● Text excerpt
Segment Open

HCLT > What is a CLT?

Frequently Asked Questions about CLTs

The Community Land Trust Model:

Questions and Answers by the Institute for Community Economics

Are you: If you answered "yes" to any of these questions, this guide was written with you in mind. Five basic questions about Community Land Trusts (CLTs) are included here. For specific information about Homestead CLT, visit the About Us page.

FIVE BASIC QUESTIONS

1. What is a community land trust?

A community land trust is a private non-profit corporation created to acquire and hold land for the benefit of a community and provide secure affordable access to land and housing for community residents. In particular, CLTs attempt to meet the needs of residents least served by the prevailing market. CLTs prohibit speculation and absentee ownership of land and housing, promote ecologically sound land-use practices, and preserve the long-term affordability of housing.

2. What makes a CLT distinctive?

Several things - here are five:

> Commitment to Local Control. CLTs are initiated to provide greater local control over land and housing ownership. The CLT is a membership organization with members drawn from the land-trust leaseholders and the wider community. CLT members elect a governing board that includes leaseholders, nonresident members and others who represent the broader community interest.

Segment Closed

[Stored items]

Segment Open

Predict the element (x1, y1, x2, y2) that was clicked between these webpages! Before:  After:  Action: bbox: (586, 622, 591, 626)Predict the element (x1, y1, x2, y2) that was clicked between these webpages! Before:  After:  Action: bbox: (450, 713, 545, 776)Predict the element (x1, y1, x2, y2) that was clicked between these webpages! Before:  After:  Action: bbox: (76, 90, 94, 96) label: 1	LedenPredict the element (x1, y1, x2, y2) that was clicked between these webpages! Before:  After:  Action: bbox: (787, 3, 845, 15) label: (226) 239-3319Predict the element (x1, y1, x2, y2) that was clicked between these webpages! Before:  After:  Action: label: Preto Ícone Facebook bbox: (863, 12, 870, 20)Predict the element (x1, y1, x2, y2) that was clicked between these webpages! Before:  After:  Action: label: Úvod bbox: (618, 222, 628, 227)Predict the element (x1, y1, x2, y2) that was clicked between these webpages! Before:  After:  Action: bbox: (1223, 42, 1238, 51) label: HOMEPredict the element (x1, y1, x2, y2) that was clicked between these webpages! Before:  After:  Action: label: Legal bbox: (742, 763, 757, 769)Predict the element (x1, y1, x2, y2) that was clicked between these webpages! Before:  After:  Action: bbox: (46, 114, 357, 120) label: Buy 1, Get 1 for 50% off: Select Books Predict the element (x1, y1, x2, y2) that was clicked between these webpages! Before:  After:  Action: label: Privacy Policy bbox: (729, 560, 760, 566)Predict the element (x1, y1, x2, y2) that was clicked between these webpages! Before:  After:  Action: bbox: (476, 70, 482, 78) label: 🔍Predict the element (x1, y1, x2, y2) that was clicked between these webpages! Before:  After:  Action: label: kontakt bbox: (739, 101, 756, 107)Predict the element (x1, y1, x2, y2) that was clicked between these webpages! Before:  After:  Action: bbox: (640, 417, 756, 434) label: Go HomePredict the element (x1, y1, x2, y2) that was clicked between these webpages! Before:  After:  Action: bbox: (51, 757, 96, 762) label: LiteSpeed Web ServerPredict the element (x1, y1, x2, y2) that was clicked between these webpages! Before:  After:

Segment Closed

● Task instructions
1. According to the community land trust FAQ, which groups make up the governing board that CLT members elect?
2. In the community land trust FAQ, what kind of organization is a community land trust said to be?
3. Reproduce the community land trust FAQ word for word from "1. What is a" to "a CLT distinctive?".
Work only from the community land trust FAQ, not from the records.

● Solutions
1.
- Leaseholders
- Nonresident members
- Others who represent the broader community interest

2. A private non-profit corporation.

3.
1. What is a community land trust?

A community land trust is a private non-profit corporation created to acquire and hold land for the benefit of a community and provide secure affordable access to land and housing for community residents. In particular, CLTs attempt to meet the needs of residents least served by the prevailing market. CLTs prohibit speculation and absentee ownership of land and housing, promote ecologically sound land-use practices, and preserve the long-term affordability of housing.

2. What makes a CLT distinctive?